Pada tahun 1976, Gubernur menetapkan kawasan tersebut kawasan merah.
Zona bahaya yang tak boleh ditempati ataupun dihuni.
Empat desa itu yakni Desa Ngimbal, Brubuhan, Ngori dan Kali Gesik, dihapus keberadaannya secara administratif.
"Empat desa itu dihapus. Desa tidak boleh ditempati, tidak boleh dihuni. Kawasan itu menjadi kawasan merah, zona bahaya karena letaknya yang persis di bawah Merapi,” kata Kepala Bagian Pemerintahan Setda Kabupaten Magelang, Nanda Cahyadi Pribadi.
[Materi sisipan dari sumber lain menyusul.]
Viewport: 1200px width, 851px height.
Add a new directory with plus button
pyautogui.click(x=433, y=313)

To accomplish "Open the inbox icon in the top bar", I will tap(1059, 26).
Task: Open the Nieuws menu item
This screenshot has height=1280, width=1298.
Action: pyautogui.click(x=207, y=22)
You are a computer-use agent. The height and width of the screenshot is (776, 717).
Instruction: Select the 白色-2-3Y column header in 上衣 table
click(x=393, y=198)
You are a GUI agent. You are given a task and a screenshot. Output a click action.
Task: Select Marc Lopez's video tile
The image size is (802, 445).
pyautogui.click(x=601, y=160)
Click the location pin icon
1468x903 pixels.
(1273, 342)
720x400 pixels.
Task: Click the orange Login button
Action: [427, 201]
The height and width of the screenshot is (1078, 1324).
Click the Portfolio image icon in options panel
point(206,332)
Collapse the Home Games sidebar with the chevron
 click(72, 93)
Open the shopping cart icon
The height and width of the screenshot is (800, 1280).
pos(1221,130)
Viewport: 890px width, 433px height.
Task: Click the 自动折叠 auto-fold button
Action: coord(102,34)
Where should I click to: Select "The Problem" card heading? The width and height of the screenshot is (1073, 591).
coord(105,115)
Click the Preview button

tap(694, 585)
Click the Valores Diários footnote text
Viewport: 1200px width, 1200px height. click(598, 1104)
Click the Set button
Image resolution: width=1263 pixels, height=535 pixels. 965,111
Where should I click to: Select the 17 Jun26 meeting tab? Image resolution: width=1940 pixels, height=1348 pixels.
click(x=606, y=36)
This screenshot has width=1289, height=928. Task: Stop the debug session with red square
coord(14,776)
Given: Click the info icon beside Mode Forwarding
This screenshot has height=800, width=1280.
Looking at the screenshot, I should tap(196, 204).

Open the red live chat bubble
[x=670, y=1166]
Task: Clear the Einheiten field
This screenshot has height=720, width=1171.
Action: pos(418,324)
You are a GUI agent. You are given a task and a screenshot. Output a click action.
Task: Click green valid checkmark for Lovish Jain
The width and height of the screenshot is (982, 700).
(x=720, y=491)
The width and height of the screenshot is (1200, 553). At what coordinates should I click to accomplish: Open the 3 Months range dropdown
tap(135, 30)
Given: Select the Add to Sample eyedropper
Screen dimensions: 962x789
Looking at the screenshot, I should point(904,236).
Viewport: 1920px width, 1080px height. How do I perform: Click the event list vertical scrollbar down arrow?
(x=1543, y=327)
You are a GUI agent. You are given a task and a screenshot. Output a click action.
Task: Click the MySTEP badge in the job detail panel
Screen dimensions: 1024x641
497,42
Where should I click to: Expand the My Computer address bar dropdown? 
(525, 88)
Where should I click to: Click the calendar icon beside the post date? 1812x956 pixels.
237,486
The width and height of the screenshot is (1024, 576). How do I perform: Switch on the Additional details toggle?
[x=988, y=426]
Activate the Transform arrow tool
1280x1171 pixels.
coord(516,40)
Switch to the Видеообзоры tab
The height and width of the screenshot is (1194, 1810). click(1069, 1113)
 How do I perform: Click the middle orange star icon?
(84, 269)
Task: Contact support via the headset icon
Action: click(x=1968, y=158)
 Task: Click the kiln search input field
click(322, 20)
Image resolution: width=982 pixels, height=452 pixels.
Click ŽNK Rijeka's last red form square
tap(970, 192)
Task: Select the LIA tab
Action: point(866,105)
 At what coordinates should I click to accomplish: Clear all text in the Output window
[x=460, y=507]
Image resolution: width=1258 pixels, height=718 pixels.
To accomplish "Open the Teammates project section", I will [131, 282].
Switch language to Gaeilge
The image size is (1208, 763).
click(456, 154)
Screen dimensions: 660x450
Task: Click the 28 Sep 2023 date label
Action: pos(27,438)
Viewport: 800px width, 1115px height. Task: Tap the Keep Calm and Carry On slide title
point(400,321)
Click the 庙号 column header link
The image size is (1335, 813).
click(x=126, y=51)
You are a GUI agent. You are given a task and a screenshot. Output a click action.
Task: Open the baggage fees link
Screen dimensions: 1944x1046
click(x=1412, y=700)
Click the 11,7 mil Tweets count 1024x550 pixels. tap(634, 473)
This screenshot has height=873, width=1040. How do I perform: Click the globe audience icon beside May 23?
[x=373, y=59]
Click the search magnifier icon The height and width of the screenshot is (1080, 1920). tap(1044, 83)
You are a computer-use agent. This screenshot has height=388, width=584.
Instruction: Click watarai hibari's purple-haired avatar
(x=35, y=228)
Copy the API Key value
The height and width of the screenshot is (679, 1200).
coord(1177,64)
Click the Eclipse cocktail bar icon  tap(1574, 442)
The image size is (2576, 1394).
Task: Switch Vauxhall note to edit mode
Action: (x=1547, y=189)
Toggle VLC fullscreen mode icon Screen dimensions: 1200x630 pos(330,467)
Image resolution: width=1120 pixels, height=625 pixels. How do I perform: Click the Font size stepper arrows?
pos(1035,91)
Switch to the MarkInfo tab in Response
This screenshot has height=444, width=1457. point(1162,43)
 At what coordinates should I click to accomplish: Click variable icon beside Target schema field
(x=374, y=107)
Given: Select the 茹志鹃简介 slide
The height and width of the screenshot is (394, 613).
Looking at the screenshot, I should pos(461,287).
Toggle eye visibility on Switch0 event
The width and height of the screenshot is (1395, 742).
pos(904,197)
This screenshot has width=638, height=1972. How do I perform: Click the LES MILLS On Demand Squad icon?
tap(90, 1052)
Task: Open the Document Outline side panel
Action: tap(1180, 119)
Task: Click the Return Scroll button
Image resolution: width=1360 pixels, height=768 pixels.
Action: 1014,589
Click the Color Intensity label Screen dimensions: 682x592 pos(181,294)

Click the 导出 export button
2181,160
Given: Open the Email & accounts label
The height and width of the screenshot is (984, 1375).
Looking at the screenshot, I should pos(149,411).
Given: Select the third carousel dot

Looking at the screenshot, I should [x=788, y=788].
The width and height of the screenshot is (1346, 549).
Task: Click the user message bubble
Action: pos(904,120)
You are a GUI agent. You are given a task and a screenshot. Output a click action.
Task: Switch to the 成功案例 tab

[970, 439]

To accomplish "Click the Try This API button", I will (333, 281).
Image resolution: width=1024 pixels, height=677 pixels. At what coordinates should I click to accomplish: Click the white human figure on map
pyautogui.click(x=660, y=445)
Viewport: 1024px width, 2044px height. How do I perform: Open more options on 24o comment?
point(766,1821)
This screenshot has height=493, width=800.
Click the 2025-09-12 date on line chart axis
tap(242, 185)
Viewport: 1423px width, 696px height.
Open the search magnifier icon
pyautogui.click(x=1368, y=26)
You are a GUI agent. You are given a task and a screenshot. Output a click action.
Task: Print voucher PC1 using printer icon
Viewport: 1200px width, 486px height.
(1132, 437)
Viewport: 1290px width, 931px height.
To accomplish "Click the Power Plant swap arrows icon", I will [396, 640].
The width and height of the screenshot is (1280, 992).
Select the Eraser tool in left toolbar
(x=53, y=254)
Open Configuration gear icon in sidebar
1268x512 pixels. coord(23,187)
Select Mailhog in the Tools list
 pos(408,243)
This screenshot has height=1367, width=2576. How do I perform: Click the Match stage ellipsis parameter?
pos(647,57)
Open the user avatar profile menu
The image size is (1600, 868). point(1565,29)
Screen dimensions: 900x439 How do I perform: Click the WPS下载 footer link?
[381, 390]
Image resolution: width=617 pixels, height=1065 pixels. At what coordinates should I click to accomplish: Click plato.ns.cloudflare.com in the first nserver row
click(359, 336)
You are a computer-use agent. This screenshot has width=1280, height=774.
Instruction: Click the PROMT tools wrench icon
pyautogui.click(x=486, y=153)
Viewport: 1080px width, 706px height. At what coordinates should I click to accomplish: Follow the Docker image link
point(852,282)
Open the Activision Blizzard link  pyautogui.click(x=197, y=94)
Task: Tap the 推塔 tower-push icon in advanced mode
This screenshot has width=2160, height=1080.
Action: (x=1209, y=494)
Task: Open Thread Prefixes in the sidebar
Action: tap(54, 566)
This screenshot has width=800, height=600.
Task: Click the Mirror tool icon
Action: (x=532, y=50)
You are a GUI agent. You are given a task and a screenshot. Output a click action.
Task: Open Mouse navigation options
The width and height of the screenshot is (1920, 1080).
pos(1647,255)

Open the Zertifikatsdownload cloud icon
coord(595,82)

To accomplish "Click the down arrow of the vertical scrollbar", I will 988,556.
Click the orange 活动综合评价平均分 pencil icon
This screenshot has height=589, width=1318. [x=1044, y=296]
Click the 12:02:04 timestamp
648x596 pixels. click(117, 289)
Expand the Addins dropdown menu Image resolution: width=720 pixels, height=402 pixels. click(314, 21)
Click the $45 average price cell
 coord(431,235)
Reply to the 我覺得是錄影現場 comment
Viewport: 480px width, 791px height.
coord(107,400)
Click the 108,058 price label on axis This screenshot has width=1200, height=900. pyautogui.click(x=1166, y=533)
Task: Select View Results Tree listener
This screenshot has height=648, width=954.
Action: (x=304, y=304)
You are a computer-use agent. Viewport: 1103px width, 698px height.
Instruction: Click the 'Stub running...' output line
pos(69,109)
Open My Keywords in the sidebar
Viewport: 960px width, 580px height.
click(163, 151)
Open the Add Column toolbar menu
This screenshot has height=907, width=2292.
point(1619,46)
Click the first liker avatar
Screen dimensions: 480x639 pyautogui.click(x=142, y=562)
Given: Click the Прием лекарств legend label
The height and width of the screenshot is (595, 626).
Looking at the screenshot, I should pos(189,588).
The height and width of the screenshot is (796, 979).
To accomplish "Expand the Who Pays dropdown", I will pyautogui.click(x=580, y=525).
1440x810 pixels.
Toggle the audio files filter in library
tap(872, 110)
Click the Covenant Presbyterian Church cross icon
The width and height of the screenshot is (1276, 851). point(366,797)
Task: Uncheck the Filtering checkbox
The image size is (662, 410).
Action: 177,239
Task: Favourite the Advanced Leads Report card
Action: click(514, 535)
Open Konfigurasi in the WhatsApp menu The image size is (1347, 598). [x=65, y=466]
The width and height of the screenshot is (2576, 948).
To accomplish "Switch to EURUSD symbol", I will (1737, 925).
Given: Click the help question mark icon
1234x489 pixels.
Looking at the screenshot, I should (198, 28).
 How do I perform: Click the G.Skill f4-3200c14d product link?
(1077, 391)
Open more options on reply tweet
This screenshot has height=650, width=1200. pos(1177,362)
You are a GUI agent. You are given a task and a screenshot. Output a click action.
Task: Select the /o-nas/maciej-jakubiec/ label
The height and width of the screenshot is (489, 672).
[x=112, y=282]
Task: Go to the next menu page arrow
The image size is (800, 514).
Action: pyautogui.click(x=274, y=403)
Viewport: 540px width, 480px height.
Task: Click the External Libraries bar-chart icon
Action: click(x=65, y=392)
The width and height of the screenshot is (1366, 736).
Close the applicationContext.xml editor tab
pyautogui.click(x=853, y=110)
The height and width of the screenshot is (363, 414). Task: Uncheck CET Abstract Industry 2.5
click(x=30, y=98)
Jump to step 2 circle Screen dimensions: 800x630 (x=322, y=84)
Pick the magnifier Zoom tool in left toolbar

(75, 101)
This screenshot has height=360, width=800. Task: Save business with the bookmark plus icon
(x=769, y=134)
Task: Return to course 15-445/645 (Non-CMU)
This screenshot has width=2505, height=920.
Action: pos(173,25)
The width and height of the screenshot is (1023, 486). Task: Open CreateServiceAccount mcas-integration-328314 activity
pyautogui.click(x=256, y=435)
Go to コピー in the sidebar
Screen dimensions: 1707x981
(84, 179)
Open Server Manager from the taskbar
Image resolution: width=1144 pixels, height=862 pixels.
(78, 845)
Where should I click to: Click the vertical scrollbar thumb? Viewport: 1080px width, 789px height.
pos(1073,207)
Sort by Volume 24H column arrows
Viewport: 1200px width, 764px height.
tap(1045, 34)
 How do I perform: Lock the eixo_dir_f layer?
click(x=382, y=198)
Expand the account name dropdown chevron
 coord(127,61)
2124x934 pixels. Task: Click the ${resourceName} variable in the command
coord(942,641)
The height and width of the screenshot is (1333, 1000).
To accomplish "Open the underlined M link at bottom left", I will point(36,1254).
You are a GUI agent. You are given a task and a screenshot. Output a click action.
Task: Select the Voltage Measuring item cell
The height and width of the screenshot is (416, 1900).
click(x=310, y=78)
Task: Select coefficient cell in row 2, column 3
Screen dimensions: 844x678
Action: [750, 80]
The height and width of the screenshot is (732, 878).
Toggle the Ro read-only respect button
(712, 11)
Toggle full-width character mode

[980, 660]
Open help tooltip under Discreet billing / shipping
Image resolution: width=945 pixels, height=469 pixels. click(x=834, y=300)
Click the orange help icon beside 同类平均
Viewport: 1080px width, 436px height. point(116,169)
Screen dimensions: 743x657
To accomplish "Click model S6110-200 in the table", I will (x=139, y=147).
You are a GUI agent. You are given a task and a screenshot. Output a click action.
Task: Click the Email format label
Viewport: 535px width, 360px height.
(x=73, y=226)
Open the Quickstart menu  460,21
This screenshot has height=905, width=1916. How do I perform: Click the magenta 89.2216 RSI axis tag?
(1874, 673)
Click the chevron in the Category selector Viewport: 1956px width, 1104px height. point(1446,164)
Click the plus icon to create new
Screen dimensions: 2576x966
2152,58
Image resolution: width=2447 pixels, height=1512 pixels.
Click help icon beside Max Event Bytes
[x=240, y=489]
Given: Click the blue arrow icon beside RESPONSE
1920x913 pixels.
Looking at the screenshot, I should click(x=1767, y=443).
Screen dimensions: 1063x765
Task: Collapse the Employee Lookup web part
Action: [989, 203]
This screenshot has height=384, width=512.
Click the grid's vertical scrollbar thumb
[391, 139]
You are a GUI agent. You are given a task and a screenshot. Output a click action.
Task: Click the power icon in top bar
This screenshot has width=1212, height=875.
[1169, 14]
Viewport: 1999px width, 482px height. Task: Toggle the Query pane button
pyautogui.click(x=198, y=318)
Pemkab Magelang pun memfasilitasi perihal persoalan aduan warga kepada Ombudsman RI.
• Menjajal Mie Ayam Seharga Rp 2.000 di Magelang, Tak Kalah Sedap
Warga yang mengatasnamakan warga terdahulu, yang kini tinggal di Lampung, meminta ganti rugi korban erupsi Merapi 1961. Fasilitasi pun sudah dilakukan sejak tahun 2000.
"Pemkab terus melakukan fasilitasi terhadap persoalan ini. Namun, semua masih dalam kajian, siapa yang berwenang memberi ganti rugi, berapa ganti ruginya, obyeknya juga harus jelas, tanah milik siapa, luasnya berapa, posisinya di mana. Sementara, kondisi tanah sekarang sudah sangat tidak memungkinkan untuk itu," katanya.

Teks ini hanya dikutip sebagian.